Buscó una cabina y llamó por teléfono.

—Olvidé decirle que tengo que hacer un recado —se disculpó.

—¿Doctor, por qué siempre que le preparo algo caliente me dice lo mismo?

—Ése era el tipo de pregunta que siempre me hacía mi mujer. ¿No puede dejarlo en el horno o algo así? Tardaré una hora.

Sonrió para sí y se dio cuenta de por qué tenía la vista cansada. Se quitó las gafas de leer y se las guardó en el bolsillo.

*****

Cuando el doctor llegó a su consulta, una hora y media más tarde, Rena tenía el almuerzo preparado.

—Se lo pondré en una bandeja en el escritorio, doctor —le dijo.

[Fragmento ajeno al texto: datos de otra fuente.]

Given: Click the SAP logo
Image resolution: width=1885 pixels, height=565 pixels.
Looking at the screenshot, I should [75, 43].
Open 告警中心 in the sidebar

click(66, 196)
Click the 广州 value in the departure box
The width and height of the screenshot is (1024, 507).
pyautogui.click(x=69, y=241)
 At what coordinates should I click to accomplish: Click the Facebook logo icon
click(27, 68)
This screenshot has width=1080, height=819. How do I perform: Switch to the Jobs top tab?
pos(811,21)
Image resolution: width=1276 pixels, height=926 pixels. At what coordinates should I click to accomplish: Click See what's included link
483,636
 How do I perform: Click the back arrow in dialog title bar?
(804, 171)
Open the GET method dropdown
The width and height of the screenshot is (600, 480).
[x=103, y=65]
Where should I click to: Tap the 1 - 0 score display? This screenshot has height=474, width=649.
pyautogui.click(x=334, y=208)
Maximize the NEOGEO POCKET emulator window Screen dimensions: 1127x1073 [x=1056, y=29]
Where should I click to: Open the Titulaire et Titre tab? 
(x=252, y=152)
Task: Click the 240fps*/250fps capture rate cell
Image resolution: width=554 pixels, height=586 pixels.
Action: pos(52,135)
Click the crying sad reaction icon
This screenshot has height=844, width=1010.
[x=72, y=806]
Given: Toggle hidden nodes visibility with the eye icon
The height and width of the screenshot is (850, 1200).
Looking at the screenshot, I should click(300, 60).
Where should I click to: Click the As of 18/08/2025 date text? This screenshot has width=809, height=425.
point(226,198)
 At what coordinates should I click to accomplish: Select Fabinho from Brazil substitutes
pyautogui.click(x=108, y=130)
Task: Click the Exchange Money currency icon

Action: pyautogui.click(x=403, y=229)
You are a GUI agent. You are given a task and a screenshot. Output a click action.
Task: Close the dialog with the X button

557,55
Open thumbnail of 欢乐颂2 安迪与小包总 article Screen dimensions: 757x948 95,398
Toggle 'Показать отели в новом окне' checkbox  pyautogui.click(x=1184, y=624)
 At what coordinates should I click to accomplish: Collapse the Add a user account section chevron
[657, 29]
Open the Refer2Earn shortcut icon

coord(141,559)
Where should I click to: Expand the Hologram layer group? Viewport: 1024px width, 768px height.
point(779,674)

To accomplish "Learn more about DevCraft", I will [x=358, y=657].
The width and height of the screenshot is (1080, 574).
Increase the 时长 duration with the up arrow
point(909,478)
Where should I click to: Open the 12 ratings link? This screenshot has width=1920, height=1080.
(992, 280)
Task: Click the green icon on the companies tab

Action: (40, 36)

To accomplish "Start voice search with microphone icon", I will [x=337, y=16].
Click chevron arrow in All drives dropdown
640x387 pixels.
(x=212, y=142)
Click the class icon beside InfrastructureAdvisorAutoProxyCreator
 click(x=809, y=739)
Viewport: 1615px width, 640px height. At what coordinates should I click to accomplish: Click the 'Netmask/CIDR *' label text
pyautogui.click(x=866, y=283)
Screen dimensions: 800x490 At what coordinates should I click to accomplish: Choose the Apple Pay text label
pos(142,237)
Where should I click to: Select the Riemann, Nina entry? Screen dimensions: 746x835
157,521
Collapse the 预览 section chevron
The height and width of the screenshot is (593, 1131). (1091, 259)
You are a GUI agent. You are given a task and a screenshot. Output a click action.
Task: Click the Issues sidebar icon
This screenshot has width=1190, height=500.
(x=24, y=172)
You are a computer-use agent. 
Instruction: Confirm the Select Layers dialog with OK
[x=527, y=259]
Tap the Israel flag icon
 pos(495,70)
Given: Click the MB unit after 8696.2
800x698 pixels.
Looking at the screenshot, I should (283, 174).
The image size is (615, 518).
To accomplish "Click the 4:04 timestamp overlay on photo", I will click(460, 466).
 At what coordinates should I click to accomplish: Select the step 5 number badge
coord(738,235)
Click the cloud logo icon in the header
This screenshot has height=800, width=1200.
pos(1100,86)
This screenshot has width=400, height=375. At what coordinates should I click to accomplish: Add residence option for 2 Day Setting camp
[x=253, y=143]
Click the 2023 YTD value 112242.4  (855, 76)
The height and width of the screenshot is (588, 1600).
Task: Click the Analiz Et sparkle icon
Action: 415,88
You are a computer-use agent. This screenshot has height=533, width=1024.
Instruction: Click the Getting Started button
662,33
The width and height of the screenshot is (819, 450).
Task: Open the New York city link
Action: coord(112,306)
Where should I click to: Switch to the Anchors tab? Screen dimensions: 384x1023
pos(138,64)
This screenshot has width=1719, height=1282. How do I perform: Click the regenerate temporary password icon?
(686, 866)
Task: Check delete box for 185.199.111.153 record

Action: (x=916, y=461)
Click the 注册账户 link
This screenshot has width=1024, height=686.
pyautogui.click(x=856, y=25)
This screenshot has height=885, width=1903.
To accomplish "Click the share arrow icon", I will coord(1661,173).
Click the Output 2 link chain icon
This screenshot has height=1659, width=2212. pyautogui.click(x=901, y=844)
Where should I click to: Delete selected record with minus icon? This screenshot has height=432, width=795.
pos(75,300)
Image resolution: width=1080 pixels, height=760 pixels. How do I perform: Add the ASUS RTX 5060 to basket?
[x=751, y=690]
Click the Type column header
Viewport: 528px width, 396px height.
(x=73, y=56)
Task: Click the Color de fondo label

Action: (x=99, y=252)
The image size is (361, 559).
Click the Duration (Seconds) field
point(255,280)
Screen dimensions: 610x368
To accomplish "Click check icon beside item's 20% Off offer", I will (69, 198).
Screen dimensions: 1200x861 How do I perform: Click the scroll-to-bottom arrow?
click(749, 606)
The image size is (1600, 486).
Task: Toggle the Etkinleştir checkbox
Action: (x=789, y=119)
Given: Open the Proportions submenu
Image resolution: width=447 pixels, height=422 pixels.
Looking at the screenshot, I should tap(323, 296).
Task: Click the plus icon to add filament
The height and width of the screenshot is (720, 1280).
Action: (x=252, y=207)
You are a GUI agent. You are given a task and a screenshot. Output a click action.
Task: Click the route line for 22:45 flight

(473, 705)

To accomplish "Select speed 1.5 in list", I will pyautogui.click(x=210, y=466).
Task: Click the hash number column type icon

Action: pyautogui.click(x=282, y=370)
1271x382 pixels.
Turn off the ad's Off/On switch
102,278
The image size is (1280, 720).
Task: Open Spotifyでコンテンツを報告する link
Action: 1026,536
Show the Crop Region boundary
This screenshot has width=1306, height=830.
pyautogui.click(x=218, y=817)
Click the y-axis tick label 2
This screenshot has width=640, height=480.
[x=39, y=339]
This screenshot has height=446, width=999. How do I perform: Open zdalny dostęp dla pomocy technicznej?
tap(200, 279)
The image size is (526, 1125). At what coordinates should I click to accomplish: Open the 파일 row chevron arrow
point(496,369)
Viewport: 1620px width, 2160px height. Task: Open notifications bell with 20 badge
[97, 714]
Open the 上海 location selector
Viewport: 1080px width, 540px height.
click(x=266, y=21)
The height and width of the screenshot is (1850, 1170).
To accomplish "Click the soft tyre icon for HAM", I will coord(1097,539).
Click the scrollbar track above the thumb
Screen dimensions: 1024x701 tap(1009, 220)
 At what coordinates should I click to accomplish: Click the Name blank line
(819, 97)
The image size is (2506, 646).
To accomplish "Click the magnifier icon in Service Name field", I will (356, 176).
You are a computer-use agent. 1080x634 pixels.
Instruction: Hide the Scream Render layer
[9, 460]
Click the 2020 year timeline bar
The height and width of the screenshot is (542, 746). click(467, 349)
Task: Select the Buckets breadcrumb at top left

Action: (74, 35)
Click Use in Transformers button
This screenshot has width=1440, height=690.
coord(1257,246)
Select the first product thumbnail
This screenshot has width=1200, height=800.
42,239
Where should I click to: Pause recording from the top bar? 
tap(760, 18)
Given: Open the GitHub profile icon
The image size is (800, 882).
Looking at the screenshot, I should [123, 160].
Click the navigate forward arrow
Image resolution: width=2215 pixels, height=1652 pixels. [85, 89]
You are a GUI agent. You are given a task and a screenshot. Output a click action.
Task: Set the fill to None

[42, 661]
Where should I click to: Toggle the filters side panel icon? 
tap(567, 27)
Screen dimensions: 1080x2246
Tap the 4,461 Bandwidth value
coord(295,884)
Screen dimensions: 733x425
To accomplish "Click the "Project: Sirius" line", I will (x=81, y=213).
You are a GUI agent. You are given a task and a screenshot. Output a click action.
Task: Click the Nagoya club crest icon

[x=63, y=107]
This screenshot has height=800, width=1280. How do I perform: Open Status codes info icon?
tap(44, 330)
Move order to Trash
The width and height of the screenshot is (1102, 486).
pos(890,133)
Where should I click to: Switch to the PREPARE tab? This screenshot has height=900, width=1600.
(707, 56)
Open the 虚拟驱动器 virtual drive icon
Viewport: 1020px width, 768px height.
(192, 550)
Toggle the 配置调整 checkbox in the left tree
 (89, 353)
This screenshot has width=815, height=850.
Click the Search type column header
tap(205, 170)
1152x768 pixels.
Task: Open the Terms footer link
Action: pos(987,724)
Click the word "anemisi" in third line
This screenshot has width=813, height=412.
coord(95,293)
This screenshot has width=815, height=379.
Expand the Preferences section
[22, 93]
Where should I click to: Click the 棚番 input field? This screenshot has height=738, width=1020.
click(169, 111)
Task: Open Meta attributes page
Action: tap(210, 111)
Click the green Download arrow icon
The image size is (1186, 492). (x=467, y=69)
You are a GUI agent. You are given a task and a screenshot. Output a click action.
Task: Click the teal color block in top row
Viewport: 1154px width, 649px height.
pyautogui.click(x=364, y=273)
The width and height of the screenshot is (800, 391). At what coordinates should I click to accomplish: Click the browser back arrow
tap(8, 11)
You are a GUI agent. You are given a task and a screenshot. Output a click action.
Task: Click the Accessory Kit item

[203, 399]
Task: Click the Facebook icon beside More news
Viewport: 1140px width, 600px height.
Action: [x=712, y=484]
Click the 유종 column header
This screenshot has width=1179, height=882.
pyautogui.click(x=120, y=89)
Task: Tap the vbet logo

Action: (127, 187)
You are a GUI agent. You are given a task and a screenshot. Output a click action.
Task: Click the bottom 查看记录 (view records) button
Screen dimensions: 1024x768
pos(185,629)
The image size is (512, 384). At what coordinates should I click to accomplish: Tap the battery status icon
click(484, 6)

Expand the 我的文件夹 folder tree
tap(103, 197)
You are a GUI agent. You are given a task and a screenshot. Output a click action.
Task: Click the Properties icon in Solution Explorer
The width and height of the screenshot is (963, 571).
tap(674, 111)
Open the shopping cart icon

Su paciente de las dos era una mujer de negocios gravemente anoréxica. Era su cuarta visita y Richards la escuchó mientras tomaba notas en un bloc. Al fin empezaba a abrirse y a hablarle de la dolorosa experiencia de haber tenido siempre sobrepeso y ser incapaz de someterse a un régimen.

—Me encantaba comer, pero después me miraba en el espejo y veía lo que me estaba haciendo. Empecé a odiar mi cuerpo y después a odiar la comida.

—¿Todavía la odia?

—La aborrezco, aunque a veces pienso en lo fantástico que debe de ser disfrutar de una cena. Ahora estoy saliendo con un hombre, alguien importante para mí, y sé que voy a perderlo si no cambio. Dice que está cansado de verme dar vueltas a la comida en el plato.

La motivación siempre es el impulso más importante para cualquier cambio, pensó Don, mientras la cara de Susan cruzaba por su mente.

A las tres menos diez, cuando la paciente se marchó, llamó a Susan Chandler porque supuso que tendría los mismos horarios que él: visitas de cincuenta minutos y diez de descanso antes del próximo paciente.

La secretaria le dijo que Susan estaba telefoneando.

—Esperaré —dijo él.

—Me temo que tiene otra llamada esperando.

—Me arriesgaré.

A las tres menos cinco estaba a punto de abandonar, su paciente de las tres ya estaba en la sala de espera, pero oyó la voz de Susan.

—¿Doctor Richards?

—Que estés en la consulta no significa que no puedas llamarme Don.

Susan sonrió.

—Lo siento. Me alegro de que hayas llamado. Tengo un día muy ocupado, pero quería agradecerte tu presencia en el programa. Has estado muy bien.

—Y yo quiero agradecerte la gran publicidad. Mi editor está encantado de que haya hablado de mi libro durante dos días seguidos en tu programa. —Echó una ojeada al reloj—. Tengo un paciente a punto de entrar, seguramente tú también, así que vayamos al grano. ¿Quieres cenar conmigo esta noche?

—Esta noche tengo que trabajar hasta tarde.

—¿Mañana?

—Sí, me parece bien.

—Digamos a eso de las siete. Cuando se me ocurra algún sitio, te llamo a la consulta.

Se nota que es una cita fruto de la reflexión, pensó ella con ironía.

—Estaré aquí toda la tarde —respondió.

Richards apuntó la hora, las siete, se despidió y colgó. Aunque sabía que debía apresurarse para recibir al paciente, se tomó un minuto para pensar en la cena del día siguiente, preguntándose qué debía revelarle a Susan Chandler.